The methods of drawing people into a sweet whirlpool of emotions through orchestrated emotive impulses are well known, especially in the field of modern marketing.
The processes generated and continuously perfected by learning machines will allow this wedge to be driven deeper and deeper into people's emotional spheres.
The following chart demonstrates the far-reaching congruence of Poyais and the metaverse. Although the final comparison, relating to their longevity, hints that the metaverse will have much more permanence than the Poyais scheme.
The Poyais scam was bound to fail simply because the settlers were never going to find the place that matched their expectations.

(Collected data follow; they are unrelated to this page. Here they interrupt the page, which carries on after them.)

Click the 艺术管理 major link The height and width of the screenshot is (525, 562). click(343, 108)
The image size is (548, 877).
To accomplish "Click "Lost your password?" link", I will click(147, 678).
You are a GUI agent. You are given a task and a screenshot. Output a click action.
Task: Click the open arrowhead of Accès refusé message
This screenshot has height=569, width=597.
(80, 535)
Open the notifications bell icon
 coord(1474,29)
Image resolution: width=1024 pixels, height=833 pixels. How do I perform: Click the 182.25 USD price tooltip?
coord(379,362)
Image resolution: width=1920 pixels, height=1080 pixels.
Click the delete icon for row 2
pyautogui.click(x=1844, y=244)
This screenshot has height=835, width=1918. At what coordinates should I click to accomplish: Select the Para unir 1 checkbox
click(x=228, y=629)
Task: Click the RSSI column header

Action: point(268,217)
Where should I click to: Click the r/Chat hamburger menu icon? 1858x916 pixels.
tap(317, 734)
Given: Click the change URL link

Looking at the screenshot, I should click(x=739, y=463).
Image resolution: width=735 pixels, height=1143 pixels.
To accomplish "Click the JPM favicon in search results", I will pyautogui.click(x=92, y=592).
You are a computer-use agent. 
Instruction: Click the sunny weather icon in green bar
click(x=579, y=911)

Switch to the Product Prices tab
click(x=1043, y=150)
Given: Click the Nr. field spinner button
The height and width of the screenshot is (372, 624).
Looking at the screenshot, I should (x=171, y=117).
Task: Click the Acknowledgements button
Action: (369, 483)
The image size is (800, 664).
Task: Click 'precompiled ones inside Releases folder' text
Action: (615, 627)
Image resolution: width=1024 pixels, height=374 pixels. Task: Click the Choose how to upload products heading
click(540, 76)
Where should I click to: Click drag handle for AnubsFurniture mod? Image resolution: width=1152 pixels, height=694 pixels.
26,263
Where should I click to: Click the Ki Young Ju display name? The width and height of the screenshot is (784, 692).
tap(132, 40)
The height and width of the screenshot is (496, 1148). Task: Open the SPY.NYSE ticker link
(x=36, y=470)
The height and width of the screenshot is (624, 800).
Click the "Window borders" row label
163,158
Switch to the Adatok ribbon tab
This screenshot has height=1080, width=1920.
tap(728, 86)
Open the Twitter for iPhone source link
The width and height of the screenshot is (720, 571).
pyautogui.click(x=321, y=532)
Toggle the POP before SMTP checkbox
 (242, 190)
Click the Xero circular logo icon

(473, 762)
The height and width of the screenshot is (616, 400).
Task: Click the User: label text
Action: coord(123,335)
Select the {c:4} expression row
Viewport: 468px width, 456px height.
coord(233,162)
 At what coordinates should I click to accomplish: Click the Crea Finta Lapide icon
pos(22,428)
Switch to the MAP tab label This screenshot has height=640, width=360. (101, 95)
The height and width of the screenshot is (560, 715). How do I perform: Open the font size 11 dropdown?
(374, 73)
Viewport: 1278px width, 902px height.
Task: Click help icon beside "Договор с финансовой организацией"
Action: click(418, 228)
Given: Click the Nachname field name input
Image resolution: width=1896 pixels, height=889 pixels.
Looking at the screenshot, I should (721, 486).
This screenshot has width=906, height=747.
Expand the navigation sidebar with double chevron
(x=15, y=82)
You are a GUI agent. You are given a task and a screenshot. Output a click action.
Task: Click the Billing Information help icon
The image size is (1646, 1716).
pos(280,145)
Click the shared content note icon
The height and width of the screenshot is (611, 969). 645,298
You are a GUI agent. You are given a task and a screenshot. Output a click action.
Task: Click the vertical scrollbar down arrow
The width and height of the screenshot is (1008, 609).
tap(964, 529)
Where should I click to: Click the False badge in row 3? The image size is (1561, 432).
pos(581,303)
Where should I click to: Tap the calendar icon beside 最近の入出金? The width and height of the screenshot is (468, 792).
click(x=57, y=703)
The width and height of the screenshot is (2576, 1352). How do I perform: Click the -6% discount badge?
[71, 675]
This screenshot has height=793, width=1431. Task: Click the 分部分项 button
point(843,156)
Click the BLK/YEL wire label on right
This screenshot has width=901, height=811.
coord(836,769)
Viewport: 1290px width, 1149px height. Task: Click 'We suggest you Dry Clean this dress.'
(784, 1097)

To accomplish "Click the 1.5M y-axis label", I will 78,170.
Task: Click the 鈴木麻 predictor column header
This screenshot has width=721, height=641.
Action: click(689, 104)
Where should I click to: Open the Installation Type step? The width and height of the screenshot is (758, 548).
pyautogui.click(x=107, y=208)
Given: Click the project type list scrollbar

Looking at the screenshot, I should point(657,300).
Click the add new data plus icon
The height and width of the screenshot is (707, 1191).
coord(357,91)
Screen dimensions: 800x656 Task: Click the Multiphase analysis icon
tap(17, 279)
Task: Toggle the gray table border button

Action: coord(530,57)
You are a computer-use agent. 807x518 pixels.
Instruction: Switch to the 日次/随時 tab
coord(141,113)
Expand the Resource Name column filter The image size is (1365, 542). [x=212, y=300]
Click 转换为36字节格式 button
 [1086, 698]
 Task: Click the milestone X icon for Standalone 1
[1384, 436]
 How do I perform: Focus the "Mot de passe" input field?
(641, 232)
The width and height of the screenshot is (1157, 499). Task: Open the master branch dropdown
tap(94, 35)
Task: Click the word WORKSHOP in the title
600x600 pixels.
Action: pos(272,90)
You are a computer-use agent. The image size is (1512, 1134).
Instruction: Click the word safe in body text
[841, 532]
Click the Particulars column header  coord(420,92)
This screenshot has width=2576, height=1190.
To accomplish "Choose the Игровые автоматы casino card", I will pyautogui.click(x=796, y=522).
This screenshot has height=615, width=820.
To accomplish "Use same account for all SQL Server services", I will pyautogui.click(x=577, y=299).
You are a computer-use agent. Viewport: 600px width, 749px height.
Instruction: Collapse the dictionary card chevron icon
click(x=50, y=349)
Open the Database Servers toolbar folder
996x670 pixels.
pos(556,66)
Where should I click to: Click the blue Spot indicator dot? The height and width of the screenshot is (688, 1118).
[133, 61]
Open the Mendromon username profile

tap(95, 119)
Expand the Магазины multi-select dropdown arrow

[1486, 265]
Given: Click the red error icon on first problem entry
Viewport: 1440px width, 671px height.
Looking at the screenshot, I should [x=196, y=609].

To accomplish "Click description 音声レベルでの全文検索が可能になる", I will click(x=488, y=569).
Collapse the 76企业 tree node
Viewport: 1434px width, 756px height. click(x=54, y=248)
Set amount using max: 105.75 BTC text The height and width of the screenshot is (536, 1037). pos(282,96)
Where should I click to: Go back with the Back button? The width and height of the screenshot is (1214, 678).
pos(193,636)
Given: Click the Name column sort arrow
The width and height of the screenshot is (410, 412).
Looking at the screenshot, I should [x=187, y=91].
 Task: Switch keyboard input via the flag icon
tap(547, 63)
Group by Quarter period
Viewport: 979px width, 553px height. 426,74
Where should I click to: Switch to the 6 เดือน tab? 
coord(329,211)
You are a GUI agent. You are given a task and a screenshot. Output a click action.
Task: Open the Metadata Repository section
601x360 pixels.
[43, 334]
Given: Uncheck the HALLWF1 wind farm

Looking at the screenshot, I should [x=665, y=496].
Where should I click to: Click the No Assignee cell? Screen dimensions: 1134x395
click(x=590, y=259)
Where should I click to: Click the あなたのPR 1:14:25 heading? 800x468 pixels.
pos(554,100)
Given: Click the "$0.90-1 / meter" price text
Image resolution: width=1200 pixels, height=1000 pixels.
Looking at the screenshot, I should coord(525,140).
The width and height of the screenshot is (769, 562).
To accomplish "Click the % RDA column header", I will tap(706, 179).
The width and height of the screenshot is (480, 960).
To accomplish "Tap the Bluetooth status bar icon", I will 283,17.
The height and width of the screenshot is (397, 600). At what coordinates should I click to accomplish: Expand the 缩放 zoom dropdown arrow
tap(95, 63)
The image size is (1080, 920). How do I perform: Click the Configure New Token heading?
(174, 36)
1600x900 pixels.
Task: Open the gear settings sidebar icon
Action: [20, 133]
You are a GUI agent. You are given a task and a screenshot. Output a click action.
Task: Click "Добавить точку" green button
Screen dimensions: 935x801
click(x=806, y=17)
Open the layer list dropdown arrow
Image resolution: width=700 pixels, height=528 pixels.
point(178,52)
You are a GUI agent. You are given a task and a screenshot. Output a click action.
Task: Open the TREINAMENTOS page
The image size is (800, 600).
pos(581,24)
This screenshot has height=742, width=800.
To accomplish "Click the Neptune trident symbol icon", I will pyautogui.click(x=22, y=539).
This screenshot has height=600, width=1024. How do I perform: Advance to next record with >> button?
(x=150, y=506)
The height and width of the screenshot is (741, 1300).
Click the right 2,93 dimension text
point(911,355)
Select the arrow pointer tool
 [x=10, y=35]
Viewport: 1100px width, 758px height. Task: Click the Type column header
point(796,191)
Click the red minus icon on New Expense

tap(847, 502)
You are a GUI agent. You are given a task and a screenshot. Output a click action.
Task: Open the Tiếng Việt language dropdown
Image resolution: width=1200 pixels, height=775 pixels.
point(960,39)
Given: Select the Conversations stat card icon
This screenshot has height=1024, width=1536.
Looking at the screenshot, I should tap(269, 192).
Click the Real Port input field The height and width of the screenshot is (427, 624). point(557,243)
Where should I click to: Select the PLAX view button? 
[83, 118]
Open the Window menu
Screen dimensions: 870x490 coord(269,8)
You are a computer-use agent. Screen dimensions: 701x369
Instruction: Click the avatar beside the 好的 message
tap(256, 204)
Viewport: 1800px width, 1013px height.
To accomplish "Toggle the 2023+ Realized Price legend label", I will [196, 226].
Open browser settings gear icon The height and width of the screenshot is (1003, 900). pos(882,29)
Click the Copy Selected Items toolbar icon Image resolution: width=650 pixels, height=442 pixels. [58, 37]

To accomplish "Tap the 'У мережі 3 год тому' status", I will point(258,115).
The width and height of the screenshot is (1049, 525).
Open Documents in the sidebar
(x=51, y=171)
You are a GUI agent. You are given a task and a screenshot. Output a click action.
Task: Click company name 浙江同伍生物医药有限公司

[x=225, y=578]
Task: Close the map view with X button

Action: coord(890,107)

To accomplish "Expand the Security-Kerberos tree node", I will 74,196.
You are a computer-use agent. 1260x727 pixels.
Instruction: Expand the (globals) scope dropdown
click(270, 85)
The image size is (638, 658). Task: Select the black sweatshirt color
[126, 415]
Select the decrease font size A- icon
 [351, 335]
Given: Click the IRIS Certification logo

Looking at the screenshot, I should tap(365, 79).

Learning machines Learning machines, however, have started changing the rules of many games. These are very good at capturing an infinite number of variables simultaneously, and how they work, how they interact and how they can be used, individually or together, to achieve desired changes. They are proving their worth in pharmacological research, for example. The rapid and deep understanding of active substances makes it possible to develop medicines ever more quickly.
The metaverse is the term for the same process in an entirely different context. The object, however, is the human mind. Here, too, the machines that create the metaverse are increasingly quick to recognise patterns and processes. Their principal gateway is human emotions.
The metaverse will move pleasantly into minds and will incrementally shape the pathways of feelings, expectations and of thinking processes. The user of the metaverse, rewired in this way and reflecting on its use, will be influenced by newly learned and felt signals. Human emotional and cognitive impulses and criteria will increasingly come from the sphere of the machines, not from the human mind. The shrinking of the sphere for autonomous thinking will hardly be noticeable to the individual because, on the contrary, (s)he will experience a gratifying expansion of the personal emotional space, reinforced by similar echoes from other users. Over the years the evaluative standards of machines and users will converge.
The ethical question mark that arises here cannot be overlooked.
It is not possible today to predict whether civil society will at some point decide to intervene — and develop and apply appropriate instruments to do so. This is unchartered territory.
It is certain, however, that the genie has left the bottle. It will not be persuaded to return.